From ibmbigdatahub artcile and edureka article
Bigdata can be defined in terms of four Vs.
Volume : The main characteristic that makes data “big” is the sheer volume. It could amount to hundreds of terabytes or even petabytes of information. For instance, 15 terabytes of Facebook posts or 400 billion annual medical records could mean Big Data!
Velocity: Velocity means the rate at which data is flowing in the companies. Big data requires fast processing. Time factor plays a very crucial role in several organizations. For instance, processing 2 million records at share market or evaluating results of millions of students applied for competitive exams could mean Big Data!

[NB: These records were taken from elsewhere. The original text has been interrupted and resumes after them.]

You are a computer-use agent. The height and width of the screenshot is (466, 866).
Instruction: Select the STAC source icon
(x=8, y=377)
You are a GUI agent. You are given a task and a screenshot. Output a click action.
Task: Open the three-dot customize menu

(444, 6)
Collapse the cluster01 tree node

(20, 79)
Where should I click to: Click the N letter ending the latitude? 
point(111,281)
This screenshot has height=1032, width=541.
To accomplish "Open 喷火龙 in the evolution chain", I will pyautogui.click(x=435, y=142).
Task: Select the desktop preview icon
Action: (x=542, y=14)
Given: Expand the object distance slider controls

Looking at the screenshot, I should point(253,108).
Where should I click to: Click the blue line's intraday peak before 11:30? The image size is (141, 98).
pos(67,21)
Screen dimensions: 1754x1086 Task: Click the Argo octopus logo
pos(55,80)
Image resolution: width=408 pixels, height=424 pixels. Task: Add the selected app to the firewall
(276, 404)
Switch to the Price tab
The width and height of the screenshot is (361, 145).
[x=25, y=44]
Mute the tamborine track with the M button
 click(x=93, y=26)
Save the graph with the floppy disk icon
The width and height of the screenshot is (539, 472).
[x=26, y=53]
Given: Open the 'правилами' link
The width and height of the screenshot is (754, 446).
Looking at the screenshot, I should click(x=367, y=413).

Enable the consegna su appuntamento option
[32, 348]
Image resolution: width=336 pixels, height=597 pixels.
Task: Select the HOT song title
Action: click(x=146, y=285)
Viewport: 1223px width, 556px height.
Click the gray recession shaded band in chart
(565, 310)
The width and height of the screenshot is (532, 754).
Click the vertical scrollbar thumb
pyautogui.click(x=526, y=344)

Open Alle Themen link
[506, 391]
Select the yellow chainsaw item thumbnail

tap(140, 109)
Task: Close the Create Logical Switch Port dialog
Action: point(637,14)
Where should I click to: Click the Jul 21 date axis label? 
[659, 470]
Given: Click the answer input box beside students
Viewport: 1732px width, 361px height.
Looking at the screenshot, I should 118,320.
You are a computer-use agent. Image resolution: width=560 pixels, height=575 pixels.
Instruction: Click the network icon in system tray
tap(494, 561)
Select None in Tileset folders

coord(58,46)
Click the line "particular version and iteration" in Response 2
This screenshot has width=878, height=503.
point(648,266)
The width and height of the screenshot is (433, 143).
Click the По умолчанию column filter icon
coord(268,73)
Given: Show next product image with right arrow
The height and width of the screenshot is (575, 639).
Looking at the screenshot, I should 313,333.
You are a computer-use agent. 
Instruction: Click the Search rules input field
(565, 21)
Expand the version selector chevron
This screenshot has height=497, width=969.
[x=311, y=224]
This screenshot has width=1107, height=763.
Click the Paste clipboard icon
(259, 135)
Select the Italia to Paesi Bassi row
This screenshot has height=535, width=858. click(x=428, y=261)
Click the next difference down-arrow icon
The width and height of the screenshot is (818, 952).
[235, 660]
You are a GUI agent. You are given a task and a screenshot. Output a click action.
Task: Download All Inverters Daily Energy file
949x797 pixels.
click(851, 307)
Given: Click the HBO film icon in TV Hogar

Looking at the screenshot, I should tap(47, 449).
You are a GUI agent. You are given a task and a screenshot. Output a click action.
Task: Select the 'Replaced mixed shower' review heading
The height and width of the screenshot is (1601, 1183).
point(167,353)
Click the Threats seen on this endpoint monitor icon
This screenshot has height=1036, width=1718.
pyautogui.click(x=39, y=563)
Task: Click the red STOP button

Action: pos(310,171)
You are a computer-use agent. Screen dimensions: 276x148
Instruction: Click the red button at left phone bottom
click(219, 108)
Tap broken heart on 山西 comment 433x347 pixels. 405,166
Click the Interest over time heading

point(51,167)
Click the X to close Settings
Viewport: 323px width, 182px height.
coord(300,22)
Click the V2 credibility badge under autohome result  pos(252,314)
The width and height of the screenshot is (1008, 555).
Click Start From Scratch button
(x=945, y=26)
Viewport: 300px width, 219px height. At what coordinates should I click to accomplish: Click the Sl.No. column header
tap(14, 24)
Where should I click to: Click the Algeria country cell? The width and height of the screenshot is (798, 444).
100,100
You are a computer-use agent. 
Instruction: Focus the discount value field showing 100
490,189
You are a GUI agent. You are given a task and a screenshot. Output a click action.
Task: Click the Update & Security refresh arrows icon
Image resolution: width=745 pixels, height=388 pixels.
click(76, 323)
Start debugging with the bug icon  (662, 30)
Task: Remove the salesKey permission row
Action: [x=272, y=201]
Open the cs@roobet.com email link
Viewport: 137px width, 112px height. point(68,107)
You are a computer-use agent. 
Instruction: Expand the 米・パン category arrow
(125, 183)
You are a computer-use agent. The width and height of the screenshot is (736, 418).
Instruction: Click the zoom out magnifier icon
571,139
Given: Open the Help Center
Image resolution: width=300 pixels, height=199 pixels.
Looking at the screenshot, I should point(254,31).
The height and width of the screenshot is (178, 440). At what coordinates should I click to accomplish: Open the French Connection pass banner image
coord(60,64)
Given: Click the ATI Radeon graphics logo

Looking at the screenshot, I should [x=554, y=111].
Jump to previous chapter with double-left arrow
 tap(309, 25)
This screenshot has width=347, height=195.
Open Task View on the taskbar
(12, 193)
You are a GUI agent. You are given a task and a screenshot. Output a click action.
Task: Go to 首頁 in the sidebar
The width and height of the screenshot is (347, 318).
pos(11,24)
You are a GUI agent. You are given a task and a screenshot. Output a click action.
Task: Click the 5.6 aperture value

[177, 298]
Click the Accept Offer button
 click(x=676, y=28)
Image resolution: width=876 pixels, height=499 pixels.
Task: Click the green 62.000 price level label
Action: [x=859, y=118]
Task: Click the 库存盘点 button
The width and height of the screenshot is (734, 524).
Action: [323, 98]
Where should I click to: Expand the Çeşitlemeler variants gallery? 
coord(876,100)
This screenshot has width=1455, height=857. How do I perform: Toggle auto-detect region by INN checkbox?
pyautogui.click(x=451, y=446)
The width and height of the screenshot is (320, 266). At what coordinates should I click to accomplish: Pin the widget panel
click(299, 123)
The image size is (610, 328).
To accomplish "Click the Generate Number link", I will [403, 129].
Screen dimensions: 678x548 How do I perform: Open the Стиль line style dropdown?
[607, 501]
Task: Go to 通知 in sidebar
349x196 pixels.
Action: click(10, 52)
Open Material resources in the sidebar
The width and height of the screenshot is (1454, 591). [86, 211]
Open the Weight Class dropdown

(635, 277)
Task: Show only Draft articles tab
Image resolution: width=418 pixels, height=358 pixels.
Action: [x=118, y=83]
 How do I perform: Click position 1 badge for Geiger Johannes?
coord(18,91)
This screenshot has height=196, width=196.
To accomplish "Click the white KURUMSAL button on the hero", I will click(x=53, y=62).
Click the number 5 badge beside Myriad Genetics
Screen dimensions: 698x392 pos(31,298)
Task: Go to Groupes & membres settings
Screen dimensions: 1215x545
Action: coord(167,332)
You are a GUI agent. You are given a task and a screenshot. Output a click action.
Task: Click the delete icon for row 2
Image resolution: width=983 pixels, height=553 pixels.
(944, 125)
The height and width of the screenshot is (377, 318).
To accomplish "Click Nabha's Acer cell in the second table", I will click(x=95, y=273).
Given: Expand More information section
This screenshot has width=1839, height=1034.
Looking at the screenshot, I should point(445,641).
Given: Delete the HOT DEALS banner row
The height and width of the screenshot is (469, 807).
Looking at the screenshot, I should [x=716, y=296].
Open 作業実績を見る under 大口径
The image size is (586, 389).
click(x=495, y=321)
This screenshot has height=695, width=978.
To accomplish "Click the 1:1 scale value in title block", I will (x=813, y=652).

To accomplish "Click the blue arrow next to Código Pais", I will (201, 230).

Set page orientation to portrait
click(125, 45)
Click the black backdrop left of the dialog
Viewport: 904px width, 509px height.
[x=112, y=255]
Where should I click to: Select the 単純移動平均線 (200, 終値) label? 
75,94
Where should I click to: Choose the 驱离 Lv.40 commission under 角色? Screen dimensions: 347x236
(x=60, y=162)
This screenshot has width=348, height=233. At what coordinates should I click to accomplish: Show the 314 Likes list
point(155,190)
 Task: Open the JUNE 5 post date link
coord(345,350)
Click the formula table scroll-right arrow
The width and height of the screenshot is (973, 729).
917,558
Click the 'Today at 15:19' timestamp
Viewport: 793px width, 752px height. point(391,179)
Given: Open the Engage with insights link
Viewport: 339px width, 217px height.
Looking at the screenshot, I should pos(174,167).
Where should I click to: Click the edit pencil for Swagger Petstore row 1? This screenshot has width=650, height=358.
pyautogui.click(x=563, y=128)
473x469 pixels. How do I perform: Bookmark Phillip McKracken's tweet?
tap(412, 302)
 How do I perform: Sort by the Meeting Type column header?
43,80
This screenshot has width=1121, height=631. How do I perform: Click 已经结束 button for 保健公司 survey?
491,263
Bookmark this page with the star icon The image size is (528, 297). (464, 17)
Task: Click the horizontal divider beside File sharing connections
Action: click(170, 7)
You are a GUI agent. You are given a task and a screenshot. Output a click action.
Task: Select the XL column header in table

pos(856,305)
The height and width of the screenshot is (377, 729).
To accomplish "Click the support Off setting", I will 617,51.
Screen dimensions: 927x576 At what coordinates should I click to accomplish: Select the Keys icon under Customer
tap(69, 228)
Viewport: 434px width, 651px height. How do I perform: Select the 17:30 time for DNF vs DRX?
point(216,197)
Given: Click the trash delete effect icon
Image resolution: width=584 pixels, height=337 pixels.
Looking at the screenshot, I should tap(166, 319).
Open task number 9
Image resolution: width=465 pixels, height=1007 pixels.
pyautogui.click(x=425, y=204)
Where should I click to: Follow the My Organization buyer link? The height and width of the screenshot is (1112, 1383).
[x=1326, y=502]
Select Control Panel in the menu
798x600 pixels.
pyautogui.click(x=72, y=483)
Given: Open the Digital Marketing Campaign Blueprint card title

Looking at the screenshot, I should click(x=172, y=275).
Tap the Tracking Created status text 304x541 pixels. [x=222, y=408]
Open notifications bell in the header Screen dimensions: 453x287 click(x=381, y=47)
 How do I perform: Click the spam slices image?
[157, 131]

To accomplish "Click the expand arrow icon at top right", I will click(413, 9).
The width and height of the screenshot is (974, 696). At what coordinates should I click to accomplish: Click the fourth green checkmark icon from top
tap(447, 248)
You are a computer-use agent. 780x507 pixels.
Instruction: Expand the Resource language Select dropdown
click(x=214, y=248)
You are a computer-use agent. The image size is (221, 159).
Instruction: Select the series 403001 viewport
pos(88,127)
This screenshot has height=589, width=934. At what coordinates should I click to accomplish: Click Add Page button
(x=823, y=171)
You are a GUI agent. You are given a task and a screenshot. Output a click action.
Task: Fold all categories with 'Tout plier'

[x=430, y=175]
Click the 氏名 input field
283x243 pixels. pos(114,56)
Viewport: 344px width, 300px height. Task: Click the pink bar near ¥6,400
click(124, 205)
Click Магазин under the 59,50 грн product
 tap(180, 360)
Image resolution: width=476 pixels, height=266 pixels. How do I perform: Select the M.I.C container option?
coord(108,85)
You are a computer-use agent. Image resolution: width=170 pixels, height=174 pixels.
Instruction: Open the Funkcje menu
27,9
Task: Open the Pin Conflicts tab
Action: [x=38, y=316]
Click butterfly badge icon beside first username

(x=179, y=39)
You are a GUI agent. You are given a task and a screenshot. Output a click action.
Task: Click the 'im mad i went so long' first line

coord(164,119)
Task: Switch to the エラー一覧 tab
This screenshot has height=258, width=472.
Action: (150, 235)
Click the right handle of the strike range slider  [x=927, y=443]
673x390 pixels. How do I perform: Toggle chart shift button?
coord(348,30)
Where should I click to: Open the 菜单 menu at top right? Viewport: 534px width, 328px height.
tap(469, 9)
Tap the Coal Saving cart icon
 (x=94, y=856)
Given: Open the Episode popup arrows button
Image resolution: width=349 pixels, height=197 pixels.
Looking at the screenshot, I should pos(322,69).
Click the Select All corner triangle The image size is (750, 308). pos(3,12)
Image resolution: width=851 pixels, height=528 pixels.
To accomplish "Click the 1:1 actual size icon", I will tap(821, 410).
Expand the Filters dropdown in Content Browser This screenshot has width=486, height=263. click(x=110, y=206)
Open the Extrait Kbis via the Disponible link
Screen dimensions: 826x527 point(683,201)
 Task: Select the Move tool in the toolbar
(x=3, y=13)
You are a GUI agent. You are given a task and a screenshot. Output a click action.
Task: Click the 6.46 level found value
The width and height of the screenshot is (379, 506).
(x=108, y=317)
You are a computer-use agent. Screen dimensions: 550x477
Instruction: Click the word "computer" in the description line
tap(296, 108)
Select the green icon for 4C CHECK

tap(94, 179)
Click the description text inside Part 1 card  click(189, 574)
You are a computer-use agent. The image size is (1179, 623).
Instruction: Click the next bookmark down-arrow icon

Variety : Big Data may not belong to a specific format. It could be in any form such as structured, unstructured, text, images, audio, video, log files, emails, simulations, 3D models, etc.
Veracity: Veracity refers to the uncertainty of data available. Data available can sometimes get messy and maybe difficult to trust. With many forms of big data, quality and accuracy are difficult to control
Big data is:
When a big boss believes this is a big opportunity because data is the new oil and gold, and get a big pile of money to throw out a window and flush it down the bowels. And then your data warehouses and silos turn into a data lake and the data lake full of synergy into a data swamp full of bit rot; where the big vision hits the reality that not everything that shines is gold. And then the gates of doom open and there it comes, the big bubble that is about to burst. The bridge over the through of desillusionment is small, and thou shall not pass, but tumble into the big abyss where all useless data go, no latter how eagerly it was collected and mapped and reduced without plan or objective. Bingo!
The Big Data Definitions & Taxonomies Subgroup of the NIST Big Data Public Working Group released a volume on definitions NIST Big Data Interoperability Framework: Volume 1, Definitions
Quotes:
Big Data refers to the inability of traditional data architectures to
efficiently handle the new datasets. Characteristics of Big Data that
force new architectures are:
- Volume (i.e., the size of the dataset);
- Variety (i.e., data from multiple repositories, domains, or types);
- Velocity (i.e., rate of flow); and
- Variability (i.e., the change
in other characteristics).
These characteristics—volume, variety,
velocity, and variability—are known colloquially as the ‘Vs’ of Big
Data
and:
Big Data consists of extensive datasets—primarily in the characteristics of volume,
variety, velocity, and/or variability—that require a scalable architecture for efficient
storage, manipulation, and analysis.